What this task involves: Return every record below exactly as written.

※ ※ ※

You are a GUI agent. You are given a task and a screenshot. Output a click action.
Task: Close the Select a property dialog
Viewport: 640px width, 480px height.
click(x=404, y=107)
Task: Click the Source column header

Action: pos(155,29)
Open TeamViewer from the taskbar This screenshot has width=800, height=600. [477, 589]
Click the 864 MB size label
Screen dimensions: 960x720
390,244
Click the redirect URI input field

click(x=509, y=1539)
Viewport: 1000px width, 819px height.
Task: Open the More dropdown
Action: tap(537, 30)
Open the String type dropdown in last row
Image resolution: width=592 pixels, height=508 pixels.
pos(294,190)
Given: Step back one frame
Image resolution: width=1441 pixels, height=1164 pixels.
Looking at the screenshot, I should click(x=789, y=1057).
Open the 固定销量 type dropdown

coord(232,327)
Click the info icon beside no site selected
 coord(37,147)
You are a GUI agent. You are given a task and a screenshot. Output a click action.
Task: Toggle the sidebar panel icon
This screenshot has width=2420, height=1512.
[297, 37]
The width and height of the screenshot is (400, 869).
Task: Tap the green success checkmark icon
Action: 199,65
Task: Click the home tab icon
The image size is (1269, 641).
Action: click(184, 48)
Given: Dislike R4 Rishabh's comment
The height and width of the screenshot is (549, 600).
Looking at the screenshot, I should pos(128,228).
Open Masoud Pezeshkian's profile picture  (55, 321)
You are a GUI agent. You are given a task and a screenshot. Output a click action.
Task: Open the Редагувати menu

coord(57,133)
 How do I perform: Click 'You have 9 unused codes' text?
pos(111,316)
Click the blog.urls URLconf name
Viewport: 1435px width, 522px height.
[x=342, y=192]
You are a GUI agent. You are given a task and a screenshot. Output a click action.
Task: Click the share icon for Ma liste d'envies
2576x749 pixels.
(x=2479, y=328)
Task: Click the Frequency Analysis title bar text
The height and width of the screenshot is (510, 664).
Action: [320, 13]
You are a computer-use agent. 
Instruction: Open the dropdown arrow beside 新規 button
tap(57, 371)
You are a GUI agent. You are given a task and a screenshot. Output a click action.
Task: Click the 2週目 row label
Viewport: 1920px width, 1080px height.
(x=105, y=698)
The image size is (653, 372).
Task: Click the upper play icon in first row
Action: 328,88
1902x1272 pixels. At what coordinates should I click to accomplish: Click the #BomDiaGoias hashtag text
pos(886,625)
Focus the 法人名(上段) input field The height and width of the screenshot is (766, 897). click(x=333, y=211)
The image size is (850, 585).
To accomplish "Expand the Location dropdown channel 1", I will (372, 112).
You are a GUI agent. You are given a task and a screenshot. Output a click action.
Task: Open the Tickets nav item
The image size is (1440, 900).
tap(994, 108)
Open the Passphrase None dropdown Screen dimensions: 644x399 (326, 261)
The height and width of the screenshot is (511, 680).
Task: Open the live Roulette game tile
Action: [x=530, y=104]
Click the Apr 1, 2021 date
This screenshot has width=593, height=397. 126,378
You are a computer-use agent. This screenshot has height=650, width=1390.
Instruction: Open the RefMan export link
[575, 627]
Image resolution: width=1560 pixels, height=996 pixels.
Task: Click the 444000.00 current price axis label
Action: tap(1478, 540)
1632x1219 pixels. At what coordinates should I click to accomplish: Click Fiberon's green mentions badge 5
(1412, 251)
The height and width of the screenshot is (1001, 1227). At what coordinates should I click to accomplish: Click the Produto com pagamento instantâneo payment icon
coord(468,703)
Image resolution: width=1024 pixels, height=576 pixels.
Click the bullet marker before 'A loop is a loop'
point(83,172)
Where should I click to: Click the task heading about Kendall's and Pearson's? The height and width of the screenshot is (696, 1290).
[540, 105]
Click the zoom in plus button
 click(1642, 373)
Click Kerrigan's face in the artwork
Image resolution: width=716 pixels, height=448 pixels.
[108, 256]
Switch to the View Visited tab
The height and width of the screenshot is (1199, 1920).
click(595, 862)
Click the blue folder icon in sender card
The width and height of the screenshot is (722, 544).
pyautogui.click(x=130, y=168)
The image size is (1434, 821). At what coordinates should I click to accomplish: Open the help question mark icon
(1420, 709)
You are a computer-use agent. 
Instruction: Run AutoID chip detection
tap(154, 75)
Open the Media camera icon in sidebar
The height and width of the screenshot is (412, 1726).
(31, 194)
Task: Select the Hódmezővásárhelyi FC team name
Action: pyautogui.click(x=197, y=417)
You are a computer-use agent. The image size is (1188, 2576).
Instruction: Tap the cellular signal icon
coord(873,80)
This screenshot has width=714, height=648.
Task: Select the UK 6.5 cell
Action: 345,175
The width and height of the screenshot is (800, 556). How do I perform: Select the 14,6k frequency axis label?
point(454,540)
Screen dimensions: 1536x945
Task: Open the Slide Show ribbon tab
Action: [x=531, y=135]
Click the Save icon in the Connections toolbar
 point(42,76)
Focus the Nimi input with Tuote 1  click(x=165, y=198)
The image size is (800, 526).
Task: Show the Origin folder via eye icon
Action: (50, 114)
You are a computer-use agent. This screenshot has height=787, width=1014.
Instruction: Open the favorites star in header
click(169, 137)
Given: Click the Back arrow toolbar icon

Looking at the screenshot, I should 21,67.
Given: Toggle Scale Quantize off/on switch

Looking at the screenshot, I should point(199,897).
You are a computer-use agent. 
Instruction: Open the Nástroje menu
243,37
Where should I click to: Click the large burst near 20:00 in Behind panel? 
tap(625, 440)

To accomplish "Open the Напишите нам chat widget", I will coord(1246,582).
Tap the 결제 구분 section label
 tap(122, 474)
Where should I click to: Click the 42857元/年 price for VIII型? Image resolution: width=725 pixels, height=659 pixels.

※ ※ ※

Exercise solution:
You are a GUI agent. You are given a task and a screenshot. Output a click action.
Task: Close the Select a property dialog
Viewport: 640px width, 480px height.
click(x=404, y=107)
Task: Click the Source column header

Action: pos(155,29)
Open TeamViewer from the taskbar This screenshot has width=800, height=600. [477, 589]
Click the 864 MB size label
Screen dimensions: 960x720
390,244
Click the redirect URI input field

click(x=509, y=1539)
Viewport: 1000px width, 819px height.
Task: Open the More dropdown
Action: tap(537, 30)
Open the String type dropdown in last row
Image resolution: width=592 pixels, height=508 pixels.
pos(294,190)
Given: Step back one frame
Image resolution: width=1441 pixels, height=1164 pixels.
Looking at the screenshot, I should click(x=789, y=1057).
Open the 固定销量 type dropdown

coord(232,327)
Click the info icon beside no site selected
 coord(37,147)
You are a GUI agent. You are given a task and a screenshot. Output a click action.
Task: Toggle the sidebar panel icon
This screenshot has width=2420, height=1512.
[297, 37]
The width and height of the screenshot is (400, 869).
Task: Tap the green success checkmark icon
Action: 199,65
Task: Click the home tab icon
The image size is (1269, 641).
Action: click(184, 48)
Given: Dislike R4 Rishabh's comment
The height and width of the screenshot is (549, 600).
Looking at the screenshot, I should pos(128,228).
Open Masoud Pezeshkian's profile picture  (55, 321)
You are a GUI agent. You are given a task and a screenshot. Output a click action.
Task: Open the Редагувати menu

coord(57,133)
 How do I perform: Click 'You have 9 unused codes' text?
pos(111,316)
Click the blog.urls URLconf name
Viewport: 1435px width, 522px height.
[x=342, y=192]
You are a GUI agent. You are given a task and a screenshot. Output a click action.
Task: Click the share icon for Ma liste d'envies
2576x749 pixels.
(x=2479, y=328)
Task: Click the Frequency Analysis title bar text
The height and width of the screenshot is (510, 664).
Action: [320, 13]
You are a computer-use agent. 
Instruction: Open the dropdown arrow beside 新規 button
tap(57, 371)
You are a GUI agent. You are given a task and a screenshot. Output a click action.
Task: Click the 2週目 row label
Viewport: 1920px width, 1080px height.
(x=105, y=698)
The image size is (653, 372).
Task: Click the upper play icon in first row
Action: 328,88
1902x1272 pixels. At what coordinates should I click to accomplish: Click the #BomDiaGoias hashtag text
pos(886,625)
Focus the 法人名(上段) input field The height and width of the screenshot is (766, 897). click(x=333, y=211)
The image size is (850, 585).
To accomplish "Expand the Location dropdown channel 1", I will (372, 112).
You are a GUI agent. You are given a task and a screenshot. Output a click action.
Task: Open the Tickets nav item
The image size is (1440, 900).
tap(994, 108)
Open the Passphrase None dropdown Screen dimensions: 644x399 (326, 261)
The height and width of the screenshot is (511, 680).
Task: Open the live Roulette game tile
Action: [x=530, y=104]
Click the Apr 1, 2021 date
This screenshot has width=593, height=397. 126,378
You are a computer-use agent. This screenshot has height=650, width=1390.
Instruction: Open the RefMan export link
[575, 627]
Image resolution: width=1560 pixels, height=996 pixels.
Task: Click the 444000.00 current price axis label
Action: tap(1478, 540)
1632x1219 pixels. At what coordinates should I click to accomplish: Click Fiberon's green mentions badge 5
(1412, 251)
The height and width of the screenshot is (1001, 1227). At what coordinates should I click to accomplish: Click the Produto com pagamento instantâneo payment icon
coord(468,703)
Image resolution: width=1024 pixels, height=576 pixels.
Click the bullet marker before 'A loop is a loop'
point(83,172)
Where should I click to: Click the task heading about Kendall's and Pearson's? The height and width of the screenshot is (696, 1290).
[540, 105]
Click the zoom in plus button
 click(1642, 373)
Click Kerrigan's face in the artwork
Image resolution: width=716 pixels, height=448 pixels.
[108, 256]
Switch to the View Visited tab
The height and width of the screenshot is (1199, 1920).
click(595, 862)
Click the blue folder icon in sender card
The width and height of the screenshot is (722, 544).
pyautogui.click(x=130, y=168)
The image size is (1434, 821). At what coordinates should I click to accomplish: Open the help question mark icon
(1420, 709)
You are a computer-use agent. 
Instruction: Run AutoID chip detection
tap(154, 75)
Open the Media camera icon in sidebar
The height and width of the screenshot is (412, 1726).
(31, 194)
Task: Select the Hódmezővásárhelyi FC team name
Action: pyautogui.click(x=197, y=417)
You are a computer-use agent. The image size is (1188, 2576).
Instruction: Tap the cellular signal icon
coord(873,80)
This screenshot has width=714, height=648.
Task: Select the UK 6.5 cell
Action: 345,175
The width and height of the screenshot is (800, 556). How do I perform: Select the 14,6k frequency axis label?
point(454,540)
Screen dimensions: 1536x945
Task: Open the Slide Show ribbon tab
Action: [x=531, y=135]
Click the Save icon in the Connections toolbar
 point(42,76)
Focus the Nimi input with Tuote 1  click(x=165, y=198)
The image size is (800, 526).
Task: Show the Origin folder via eye icon
Action: (50, 114)
You are a computer-use agent. This screenshot has height=787, width=1014.
Instruction: Open the favorites star in header
click(169, 137)
Given: Click the Back arrow toolbar icon

Looking at the screenshot, I should 21,67.
Given: Toggle Scale Quantize off/on switch

Looking at the screenshot, I should point(199,897).
You are a computer-use agent. 
Instruction: Open the Nástroje menu
243,37
Where should I click to: Click the large burst near 20:00 in Behind panel? 
tap(625, 440)

To accomplish "Open the Напишите нам chat widget", I will coord(1246,582).
Tap the 결제 구분 section label
 tap(122, 474)
Where should I click to: Click the 42857元/年 price for VIII型? Image resolution: width=725 pixels, height=659 pixels.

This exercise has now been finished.